John Henry Browne told a three-judge panel from the 9th U.S. Circuit Court of Appeals that prosecutors failed to prove Raymond Fryberg, 43, was served a 2002 domestic violence protection order, which would have prohibited him from possessing firearms.
Browne told the judges Fryberg successfully passed several background checks, including one for a concealed-weapons permit, which shows that he didn’t know he was not supposed to have guns.
But Assistant U.S. Attorney Bruce Miyake argued Fryberg was in court in 2012 for violating the protection order, so he knew about the prohibition. Mikyake said Fryberg lied when he didn’t disclose the protection order when buying his guns.
Fryberg’s 15-year-old son Jaylen used one of his father’s firearms to kill four friends and then himself at Marysville-Pilchuck High School north of Seattle.
Raymond Fryberg did not face any charges related to the school shooting, but was charged and convicted of illegally possessing firearms. He was sentenced in 2016 to two years in federal prison. He’s scheduled to be released Nov. 11, 2017.
During Wednesday’s hearing, Judge Susan Garber focused her questions on another of Browne’s claims — that the civil protection order unconstitutionally striped Fryberg of his Second Amendment right to bear arms for life.
Browne argued that civil protection orders infringe on a person’s constitutional right to have firearms, and the 9th Circuit court has never addressed the issue.
Garber said a statue that allows a tribal court to deprive someone of his Second Amendment rights “strikes me as a serious issue.” Browne said it’s a national issue that will likely end up in the U.S. Supreme Court.
Other questions centered on whether Fryberg was served that first domestic violence protection order.
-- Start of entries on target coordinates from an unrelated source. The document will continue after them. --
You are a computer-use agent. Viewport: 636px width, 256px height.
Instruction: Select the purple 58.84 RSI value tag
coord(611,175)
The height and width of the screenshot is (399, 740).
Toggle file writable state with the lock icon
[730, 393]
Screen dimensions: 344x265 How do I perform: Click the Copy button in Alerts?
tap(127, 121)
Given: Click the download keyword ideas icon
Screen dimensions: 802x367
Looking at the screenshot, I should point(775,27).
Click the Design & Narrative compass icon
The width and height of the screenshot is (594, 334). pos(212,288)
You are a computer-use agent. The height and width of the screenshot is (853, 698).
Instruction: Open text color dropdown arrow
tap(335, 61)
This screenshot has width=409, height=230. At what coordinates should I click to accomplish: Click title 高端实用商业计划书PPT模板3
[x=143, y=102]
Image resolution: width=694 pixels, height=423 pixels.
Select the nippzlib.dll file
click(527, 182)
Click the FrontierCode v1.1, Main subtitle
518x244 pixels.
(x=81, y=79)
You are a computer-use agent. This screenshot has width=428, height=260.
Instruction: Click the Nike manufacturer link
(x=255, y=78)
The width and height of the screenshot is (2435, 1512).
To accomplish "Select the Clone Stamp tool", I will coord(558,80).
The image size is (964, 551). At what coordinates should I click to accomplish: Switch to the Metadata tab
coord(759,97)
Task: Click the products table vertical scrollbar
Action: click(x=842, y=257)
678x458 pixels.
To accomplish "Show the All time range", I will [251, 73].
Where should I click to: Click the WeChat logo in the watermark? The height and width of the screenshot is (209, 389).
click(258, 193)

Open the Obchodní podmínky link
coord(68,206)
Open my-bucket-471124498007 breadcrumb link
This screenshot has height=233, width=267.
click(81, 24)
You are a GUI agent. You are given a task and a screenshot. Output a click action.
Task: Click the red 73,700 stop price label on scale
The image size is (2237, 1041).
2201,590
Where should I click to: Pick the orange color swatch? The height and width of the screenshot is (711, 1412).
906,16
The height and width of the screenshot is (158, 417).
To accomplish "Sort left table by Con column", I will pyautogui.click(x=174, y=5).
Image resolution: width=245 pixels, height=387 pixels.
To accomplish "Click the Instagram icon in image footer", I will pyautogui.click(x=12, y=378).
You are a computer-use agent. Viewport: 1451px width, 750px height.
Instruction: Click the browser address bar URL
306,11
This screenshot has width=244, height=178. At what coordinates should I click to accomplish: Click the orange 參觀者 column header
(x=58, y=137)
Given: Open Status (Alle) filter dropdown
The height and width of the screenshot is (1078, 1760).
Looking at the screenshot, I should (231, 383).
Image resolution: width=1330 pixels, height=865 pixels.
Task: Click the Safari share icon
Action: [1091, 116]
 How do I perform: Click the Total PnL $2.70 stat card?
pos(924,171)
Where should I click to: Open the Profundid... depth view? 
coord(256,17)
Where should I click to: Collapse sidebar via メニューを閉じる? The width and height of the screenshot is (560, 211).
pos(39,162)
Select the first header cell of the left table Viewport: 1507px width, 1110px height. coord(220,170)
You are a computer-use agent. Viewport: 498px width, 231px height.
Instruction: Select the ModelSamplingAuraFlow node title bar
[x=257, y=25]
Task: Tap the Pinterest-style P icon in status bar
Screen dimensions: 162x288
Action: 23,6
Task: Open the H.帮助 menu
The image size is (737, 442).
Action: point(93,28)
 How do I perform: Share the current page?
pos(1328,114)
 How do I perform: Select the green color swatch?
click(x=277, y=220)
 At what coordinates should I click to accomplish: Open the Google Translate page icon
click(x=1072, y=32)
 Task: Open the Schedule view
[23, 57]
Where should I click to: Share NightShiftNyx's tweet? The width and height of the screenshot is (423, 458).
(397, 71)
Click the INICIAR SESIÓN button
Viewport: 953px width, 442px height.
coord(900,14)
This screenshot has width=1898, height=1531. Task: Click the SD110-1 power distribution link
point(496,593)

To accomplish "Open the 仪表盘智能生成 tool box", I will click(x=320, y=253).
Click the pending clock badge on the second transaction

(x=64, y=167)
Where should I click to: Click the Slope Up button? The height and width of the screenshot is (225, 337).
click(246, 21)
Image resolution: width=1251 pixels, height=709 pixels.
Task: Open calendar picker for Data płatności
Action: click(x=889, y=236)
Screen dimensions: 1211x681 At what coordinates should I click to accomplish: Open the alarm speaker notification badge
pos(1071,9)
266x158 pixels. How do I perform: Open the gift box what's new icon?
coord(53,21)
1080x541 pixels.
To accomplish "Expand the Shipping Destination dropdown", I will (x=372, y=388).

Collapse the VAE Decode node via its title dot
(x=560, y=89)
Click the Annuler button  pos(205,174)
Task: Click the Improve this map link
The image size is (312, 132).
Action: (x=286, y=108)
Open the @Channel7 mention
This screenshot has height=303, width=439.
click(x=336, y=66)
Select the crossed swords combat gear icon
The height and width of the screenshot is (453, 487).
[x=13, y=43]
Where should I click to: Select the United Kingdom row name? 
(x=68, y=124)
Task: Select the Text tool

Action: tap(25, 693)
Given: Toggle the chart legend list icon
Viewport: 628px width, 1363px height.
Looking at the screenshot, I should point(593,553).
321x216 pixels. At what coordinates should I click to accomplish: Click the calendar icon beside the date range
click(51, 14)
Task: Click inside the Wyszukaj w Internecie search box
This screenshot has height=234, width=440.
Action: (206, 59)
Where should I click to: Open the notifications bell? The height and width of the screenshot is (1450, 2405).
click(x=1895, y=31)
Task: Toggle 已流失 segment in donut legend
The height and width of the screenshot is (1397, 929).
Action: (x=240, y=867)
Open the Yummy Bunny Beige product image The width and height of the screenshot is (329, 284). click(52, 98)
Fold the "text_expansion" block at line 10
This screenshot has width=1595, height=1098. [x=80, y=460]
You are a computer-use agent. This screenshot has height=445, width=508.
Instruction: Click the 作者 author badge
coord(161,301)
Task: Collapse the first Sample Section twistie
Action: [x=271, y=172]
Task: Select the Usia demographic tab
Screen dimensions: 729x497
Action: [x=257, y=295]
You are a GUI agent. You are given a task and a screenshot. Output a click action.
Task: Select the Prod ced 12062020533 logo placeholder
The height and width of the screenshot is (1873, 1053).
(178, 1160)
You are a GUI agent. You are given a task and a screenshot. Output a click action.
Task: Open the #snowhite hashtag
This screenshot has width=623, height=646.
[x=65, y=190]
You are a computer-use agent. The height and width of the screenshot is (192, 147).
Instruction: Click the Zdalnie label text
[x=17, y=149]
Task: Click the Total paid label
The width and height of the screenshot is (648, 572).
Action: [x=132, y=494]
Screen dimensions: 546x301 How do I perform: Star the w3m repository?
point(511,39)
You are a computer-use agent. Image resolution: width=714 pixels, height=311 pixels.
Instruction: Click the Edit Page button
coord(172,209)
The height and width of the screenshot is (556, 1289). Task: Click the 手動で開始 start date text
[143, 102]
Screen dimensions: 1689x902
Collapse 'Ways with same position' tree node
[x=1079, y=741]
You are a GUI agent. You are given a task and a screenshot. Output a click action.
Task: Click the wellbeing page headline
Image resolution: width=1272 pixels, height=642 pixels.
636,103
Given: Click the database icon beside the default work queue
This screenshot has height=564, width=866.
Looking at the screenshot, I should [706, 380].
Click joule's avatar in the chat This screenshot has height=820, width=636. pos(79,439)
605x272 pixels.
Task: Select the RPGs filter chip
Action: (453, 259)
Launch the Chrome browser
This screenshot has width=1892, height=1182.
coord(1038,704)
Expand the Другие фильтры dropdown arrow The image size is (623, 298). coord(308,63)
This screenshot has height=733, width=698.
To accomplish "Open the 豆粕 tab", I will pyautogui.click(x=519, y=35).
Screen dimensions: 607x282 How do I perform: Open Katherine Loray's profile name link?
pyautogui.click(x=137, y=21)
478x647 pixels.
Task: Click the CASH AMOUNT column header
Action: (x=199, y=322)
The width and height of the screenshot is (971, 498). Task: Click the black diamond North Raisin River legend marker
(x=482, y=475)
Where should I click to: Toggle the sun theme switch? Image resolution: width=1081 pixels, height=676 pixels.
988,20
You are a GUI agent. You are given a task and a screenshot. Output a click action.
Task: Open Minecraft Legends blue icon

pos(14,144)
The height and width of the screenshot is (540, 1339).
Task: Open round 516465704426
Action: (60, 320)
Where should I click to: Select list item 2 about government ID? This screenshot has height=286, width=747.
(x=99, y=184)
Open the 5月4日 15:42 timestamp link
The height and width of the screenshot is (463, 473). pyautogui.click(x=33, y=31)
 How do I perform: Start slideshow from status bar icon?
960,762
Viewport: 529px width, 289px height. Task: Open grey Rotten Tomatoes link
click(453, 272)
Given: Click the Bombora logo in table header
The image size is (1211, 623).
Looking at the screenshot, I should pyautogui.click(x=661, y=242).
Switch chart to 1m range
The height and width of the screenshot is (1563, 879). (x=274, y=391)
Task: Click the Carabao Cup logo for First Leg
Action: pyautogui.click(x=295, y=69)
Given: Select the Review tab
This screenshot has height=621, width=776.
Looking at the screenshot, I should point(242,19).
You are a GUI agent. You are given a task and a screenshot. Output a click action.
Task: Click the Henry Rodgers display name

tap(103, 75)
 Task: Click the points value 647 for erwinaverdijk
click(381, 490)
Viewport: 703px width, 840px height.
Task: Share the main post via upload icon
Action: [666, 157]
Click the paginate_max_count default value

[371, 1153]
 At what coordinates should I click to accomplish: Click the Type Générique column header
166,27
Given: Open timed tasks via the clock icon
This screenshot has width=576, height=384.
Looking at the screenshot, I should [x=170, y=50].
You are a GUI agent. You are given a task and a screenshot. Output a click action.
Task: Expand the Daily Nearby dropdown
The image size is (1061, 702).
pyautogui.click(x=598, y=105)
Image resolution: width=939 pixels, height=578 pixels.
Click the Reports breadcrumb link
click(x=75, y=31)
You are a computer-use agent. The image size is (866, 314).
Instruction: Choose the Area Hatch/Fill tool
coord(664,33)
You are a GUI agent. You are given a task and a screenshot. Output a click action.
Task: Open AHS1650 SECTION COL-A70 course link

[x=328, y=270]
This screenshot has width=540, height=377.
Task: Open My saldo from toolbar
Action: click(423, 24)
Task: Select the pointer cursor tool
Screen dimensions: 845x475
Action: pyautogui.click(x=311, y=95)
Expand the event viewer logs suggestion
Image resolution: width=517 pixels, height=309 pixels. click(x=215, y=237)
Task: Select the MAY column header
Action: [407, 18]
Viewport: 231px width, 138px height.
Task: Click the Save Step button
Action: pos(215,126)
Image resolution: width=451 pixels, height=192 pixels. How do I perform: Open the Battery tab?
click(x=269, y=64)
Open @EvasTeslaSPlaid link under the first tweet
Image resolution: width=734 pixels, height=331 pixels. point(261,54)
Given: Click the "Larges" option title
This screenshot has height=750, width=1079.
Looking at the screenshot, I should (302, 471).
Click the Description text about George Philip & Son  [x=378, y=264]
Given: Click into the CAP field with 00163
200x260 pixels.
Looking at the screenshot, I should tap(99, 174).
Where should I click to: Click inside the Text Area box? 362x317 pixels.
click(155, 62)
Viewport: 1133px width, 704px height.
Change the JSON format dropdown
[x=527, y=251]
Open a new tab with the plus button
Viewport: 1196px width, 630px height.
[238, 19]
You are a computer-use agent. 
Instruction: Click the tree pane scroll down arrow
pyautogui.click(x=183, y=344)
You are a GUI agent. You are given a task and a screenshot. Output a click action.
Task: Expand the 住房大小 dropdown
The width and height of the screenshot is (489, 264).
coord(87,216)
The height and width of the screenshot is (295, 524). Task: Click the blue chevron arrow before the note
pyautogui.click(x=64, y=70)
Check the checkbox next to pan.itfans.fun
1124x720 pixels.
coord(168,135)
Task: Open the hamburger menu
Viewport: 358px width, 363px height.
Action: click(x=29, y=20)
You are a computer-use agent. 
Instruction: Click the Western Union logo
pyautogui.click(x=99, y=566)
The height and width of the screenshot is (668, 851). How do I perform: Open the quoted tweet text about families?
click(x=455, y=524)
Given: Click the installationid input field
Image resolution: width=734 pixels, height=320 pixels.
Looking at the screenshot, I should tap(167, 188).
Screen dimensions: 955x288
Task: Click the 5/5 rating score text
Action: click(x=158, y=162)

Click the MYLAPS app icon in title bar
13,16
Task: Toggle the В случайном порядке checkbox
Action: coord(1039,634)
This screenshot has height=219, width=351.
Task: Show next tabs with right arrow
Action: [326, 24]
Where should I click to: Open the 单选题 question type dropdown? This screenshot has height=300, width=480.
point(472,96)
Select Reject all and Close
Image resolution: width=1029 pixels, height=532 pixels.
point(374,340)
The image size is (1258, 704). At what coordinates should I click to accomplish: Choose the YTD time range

His former girlfriend and the mother of their child had secured the order in the Tulalip Tribal Court in 2002, Browne said. The woman’s brother worked for the tribal police and said he served Fryberg the order. But the brother died before Fryberg’s trial, so he could not be questioned.
Browne said the order was never served. It states that violation of the order will result in jail time. Browne said that was motivation to not serve it.
Judge Andrew Hurwitz asked, “you can’t trust this because the guy was the brother-in-law of the wife?”
Miyake said the argument doesn’t hold because Fryberg was convicted of violating the order in 2012 and he never raised the issue of not being served.
“He indicated that he had been served nine or 10 years earlier,” Miyake said, but acknowledged that “it’s not crystal clear” that he was ever handed the order.
Browne also argued Fryberg’s federal trial should have been moved to San Francisco or Los Angeles. There were people on the jury who had children at the Marysville high school, he said after the hearing. That deprived Fryberg of a fair trial, he said.
Judge Sandra Ikuta pointed out that there were only a few months between the shooting and the trial and asked if it was an abuse of the judge’s discretion to not change the venue.
Miyake said they started with 51 jurors, questioned 22 and released those who said they couldn’t be fair.
“The size of the jury pool weighed strongly in our favor,” he said.
The judges said they would issue a ruling at a later date.